What is required → The listing below contains a span that opens with the line containing "Where should I click to: Click the blue" and closes with the line containing "Select the Waxing". Return that span exactly.
+===+
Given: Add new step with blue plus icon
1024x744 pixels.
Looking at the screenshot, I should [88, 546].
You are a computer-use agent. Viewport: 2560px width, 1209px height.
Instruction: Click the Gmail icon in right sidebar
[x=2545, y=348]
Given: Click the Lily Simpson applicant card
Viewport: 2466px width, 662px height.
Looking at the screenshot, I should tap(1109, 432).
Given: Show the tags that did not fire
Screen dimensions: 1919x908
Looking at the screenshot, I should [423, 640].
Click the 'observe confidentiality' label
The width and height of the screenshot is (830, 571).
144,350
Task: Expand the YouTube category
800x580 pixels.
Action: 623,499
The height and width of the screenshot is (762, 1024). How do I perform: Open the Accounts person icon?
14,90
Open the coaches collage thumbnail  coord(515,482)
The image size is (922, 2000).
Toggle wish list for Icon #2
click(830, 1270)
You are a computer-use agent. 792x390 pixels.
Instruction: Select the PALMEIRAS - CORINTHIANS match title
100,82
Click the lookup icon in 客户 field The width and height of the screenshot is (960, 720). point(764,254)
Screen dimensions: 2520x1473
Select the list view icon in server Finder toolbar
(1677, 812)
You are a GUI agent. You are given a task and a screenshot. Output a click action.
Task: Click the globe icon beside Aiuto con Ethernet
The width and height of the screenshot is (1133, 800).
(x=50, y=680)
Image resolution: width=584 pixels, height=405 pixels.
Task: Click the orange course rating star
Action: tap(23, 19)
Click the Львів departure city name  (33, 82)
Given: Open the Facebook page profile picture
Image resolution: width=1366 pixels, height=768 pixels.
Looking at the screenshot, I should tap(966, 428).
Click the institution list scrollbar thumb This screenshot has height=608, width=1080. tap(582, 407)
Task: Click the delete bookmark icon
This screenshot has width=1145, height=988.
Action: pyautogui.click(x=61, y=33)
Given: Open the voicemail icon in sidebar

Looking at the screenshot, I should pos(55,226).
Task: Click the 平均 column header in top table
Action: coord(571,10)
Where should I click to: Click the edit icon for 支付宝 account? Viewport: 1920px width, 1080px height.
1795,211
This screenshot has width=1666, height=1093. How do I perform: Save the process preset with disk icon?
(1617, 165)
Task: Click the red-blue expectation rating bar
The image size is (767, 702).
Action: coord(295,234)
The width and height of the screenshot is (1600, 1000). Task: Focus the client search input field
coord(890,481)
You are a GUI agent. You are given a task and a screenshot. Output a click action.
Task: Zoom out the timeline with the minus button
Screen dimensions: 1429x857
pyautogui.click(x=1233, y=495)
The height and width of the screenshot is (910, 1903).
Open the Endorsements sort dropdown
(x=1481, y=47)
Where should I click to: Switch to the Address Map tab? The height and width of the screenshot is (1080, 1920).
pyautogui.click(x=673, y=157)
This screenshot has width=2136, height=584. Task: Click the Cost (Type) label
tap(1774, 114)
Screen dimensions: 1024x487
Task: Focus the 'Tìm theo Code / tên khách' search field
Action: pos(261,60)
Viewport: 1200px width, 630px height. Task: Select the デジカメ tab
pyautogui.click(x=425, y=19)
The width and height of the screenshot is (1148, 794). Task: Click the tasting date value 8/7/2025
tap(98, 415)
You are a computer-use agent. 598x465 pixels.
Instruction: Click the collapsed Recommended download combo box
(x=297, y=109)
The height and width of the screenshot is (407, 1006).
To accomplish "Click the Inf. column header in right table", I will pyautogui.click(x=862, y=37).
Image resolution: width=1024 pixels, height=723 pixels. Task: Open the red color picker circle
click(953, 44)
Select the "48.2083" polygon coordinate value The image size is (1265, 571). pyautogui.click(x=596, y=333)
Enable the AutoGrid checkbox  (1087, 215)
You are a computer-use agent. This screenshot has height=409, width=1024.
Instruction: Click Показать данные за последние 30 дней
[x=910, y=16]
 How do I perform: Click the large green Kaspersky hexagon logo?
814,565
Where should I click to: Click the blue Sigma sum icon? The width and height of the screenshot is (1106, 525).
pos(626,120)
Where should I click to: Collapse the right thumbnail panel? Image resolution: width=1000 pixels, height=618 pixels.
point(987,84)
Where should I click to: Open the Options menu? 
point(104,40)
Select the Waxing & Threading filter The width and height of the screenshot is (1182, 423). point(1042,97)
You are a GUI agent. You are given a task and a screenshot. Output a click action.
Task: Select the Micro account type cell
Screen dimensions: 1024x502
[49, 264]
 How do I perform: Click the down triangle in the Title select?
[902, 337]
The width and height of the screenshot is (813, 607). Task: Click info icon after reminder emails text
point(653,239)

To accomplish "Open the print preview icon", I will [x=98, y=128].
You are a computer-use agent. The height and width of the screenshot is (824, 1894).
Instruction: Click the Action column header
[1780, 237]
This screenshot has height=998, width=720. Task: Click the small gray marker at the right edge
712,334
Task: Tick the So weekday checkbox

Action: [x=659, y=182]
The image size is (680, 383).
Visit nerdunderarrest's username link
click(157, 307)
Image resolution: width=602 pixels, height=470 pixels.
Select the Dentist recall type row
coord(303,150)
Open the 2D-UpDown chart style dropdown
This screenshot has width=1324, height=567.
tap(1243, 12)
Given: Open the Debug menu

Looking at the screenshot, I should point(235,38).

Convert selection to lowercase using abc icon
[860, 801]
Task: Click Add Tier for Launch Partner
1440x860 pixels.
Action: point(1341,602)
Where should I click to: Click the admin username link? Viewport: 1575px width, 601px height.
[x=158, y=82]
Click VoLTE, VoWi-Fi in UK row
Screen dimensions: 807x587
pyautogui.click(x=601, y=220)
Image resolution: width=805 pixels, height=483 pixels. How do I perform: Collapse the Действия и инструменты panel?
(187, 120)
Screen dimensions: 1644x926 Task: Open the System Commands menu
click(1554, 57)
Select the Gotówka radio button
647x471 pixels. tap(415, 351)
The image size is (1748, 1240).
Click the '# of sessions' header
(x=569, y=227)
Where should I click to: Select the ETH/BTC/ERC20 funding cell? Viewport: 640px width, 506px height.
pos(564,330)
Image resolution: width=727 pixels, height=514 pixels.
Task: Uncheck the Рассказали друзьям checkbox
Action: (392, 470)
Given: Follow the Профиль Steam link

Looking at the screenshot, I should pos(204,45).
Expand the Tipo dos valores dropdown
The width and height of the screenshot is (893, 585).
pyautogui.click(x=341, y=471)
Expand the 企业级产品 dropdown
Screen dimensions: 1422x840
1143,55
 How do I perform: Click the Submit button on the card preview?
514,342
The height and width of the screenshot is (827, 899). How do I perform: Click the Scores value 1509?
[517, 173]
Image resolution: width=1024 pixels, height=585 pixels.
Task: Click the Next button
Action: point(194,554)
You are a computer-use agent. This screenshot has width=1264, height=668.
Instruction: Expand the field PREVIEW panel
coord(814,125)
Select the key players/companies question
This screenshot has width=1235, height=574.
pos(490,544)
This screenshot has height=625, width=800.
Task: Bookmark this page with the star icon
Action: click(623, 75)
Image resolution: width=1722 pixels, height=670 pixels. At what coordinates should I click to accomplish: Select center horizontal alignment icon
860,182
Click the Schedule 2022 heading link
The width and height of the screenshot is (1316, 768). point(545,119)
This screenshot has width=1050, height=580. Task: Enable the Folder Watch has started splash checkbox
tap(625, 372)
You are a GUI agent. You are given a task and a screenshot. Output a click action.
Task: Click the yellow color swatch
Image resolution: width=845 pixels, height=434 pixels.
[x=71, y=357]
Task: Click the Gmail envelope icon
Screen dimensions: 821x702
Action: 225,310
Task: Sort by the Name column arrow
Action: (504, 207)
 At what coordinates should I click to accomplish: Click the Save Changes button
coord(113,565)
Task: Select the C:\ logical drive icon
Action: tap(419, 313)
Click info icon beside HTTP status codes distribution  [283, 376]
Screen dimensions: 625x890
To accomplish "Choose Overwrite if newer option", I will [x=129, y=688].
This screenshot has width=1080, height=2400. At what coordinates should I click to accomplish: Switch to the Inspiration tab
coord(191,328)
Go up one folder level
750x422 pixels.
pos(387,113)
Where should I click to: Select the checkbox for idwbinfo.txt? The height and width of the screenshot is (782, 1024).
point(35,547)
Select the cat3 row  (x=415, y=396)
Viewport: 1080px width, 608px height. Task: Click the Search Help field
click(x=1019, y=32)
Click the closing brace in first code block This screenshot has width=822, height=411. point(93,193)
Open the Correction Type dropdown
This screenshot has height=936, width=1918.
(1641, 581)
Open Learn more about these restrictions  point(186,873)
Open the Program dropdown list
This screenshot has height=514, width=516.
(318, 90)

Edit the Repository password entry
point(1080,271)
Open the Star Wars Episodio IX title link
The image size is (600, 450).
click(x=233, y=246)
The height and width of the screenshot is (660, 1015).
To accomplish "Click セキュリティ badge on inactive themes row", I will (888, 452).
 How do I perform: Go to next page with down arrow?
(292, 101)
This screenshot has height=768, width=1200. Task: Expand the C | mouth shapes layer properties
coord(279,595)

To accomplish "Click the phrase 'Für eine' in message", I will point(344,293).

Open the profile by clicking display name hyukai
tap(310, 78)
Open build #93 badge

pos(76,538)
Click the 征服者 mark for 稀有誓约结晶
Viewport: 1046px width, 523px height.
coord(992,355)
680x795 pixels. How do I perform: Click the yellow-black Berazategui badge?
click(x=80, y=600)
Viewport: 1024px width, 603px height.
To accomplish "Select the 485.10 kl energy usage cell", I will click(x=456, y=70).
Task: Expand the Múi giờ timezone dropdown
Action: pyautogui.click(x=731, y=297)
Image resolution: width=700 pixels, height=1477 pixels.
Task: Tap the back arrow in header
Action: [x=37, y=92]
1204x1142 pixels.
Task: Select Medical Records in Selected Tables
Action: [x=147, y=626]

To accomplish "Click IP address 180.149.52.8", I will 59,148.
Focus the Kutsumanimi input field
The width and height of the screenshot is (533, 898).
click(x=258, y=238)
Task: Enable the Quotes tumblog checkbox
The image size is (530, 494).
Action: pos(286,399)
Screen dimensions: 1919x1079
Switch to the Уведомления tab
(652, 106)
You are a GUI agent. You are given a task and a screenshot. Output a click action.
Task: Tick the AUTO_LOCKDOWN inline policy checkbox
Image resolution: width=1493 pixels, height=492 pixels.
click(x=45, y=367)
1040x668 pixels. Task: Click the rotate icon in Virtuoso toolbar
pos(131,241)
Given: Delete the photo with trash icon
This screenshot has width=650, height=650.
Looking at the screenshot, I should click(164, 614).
+===+
Task output →
Where should I click to: Click the blue Sigma sum icon? The width and height of the screenshot is (1106, 525).
pos(626,120)
Where should I click to: Collapse the right thumbnail panel? Image resolution: width=1000 pixels, height=618 pixels.
point(987,84)
Where should I click to: Open the Options menu? 
point(104,40)
Select the Waxing & Threading filter The width and height of the screenshot is (1182, 423). point(1042,97)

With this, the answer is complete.